Desesperación en Nepal tras riadas: cientos desaparecidos y pueblos aislados
Al menos 22 muertos y 384 personas desaparecidas tras inundaciones repentinas en Nepal y el Tíbet, según autoridades y agencias internacionales.
Kathmandú, 26 de agosto. La furia del agua dejó imágenes de pueblos barridos, puentes arrancados y familias que aún buscan a sus seres queridos. El Centro Nacional de Operaciones de Emergencia de Nepal (NEOC) informó este miércoles que al menos 22 personas murieron y 384 permanecen desaparecidas después de riadas e inundaciones repentinas que afectaron zonas del este de Nepal y áreas colindantes del Tíbet.
Entre los desaparecidos hay ciudadanos de Reino Unido, India, Malasia y Corea del Sur, según reportes de Reuters y la BBC que recogen datos oficiales nepalíes. Autoridades locales y equipos de rescate trabajan contrarreloj, pero carreteras cortadas y deslizamientos dificultan las tareas y ralentizan la llegada de ayuda.
Testimonios recogidos por agencias como Reuters describen escenas de casas arrastradas por corrientes y aldeas donde los supervivientes cruzan entre lodo y escombros en busca de familiares. La Cruz Roja de Nepal ha desplegado voluntarios, mientras que el gobierno movilizó helicópteros y equipos de salvamento. Xinhua, la agencia oficial china, confirmó también daños en el Tíbet y operaciones de rescate coordinadas por las autoridades locales chinas.
Especialistas y organizaciones humanitarias consultadas por la prensa advierten que estos episodios remontan a causas climáticas y a una combinación de lluvias monzónicas intensas y deshielo acelerado en zonas de montaña.

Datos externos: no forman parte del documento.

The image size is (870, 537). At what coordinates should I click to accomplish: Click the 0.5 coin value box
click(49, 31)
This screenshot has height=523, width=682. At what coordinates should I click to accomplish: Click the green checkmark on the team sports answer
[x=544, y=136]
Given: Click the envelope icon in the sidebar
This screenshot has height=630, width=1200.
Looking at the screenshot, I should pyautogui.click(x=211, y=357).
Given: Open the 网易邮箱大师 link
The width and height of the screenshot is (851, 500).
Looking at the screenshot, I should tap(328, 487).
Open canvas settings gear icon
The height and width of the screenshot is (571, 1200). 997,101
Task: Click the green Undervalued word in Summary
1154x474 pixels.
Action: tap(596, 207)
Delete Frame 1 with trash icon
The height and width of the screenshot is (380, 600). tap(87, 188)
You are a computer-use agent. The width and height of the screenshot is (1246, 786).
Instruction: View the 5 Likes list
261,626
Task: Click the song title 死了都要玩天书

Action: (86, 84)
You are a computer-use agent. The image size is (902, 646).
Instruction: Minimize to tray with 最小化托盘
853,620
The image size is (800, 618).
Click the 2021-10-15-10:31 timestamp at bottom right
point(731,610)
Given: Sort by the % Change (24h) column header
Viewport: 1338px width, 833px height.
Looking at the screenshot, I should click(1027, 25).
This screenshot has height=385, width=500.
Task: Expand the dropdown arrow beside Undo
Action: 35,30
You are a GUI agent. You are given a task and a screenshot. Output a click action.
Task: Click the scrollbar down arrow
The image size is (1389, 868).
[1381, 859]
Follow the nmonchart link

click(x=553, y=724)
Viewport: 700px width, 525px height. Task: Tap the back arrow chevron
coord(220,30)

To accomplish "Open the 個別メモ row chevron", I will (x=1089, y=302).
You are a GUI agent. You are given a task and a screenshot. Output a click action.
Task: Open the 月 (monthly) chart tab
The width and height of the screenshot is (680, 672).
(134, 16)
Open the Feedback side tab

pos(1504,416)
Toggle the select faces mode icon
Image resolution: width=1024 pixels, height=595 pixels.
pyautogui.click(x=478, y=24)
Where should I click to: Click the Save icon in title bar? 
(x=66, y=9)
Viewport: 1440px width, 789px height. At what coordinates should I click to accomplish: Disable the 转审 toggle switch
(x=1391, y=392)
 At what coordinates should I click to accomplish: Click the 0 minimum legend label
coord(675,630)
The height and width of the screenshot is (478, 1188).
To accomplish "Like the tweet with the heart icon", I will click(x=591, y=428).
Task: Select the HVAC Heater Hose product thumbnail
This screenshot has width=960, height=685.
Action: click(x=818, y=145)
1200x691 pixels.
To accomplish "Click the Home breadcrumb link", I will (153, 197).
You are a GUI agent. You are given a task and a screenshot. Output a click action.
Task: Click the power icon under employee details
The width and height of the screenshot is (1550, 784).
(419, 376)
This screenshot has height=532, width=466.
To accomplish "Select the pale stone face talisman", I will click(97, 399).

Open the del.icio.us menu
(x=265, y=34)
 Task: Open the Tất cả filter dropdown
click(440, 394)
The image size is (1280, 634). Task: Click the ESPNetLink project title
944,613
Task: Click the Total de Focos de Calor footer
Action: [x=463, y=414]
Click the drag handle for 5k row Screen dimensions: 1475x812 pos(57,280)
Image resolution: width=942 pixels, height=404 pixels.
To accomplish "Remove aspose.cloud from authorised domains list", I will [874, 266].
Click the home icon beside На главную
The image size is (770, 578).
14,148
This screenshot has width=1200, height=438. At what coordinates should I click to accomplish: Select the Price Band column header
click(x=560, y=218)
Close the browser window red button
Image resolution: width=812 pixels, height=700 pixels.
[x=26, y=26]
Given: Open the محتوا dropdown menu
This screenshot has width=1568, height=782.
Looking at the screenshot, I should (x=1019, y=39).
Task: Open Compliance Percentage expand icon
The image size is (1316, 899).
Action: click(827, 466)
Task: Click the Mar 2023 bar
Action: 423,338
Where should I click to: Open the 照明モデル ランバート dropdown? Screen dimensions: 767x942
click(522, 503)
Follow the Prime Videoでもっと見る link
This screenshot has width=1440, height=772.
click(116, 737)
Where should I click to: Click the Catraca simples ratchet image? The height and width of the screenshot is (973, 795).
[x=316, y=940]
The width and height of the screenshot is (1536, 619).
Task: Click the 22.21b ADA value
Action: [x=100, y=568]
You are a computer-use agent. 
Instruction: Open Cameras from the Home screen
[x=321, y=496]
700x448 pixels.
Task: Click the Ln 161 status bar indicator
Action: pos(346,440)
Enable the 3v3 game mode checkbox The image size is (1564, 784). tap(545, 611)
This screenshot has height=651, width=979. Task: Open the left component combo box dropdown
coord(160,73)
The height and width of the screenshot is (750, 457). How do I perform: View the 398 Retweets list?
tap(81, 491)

Sin embargo, la respuesta institucional no está exenta de críticas. Vecinos y líderes comunitarios señalan fallos en alertas tempranas y en la planificación de infraestructura en zonas vulnerables, una queja que comparte la ONG local y medios como The Kathmandu Post.
El gobierno nepalí asegura que se reforzarán las labores de búsqueda y se evaluarán daños, pero para muchas comunidades la ayuda llega tarde. La pérdida de cultivos, el corte de suministro eléctrico y la destrucción de caminos agravan un drama humano que exige soluciones de largo plazo: previsión climática, inversión en sistemas de alerta y reubicación planificada de las poblaciones en riesgos extremos.
Esta tragedia pone en evidencia la interacción entre fenómenos climáticos más intensos y la fragilidad de infraestructuras críticas. Organizaciones internacionales y gobiernos vecinos colaboran en las tareas de emergencia, mientras familiares esperan información oficial y los equipos de rescate intentan acceder a áreas aisladas.
Según NEOC y reportes de Reuters y BBC, la prioridad inmediata es localizar a las personas desaparecidas, asistir a los damnificados y restablecer comunicaciones. A medio plazo, expertos citados por la prensa insisten en que Nepal necesitará mayor inversión en prevención y en políticas públicas que reduzcan la exposición de comunidades vulnerables ante eventos cada vez más frecuentes.
Fuente: Centro Nacional de Operaciones de Emergencia de Nepal (NEOC), Reuters, BBC y Xinhua.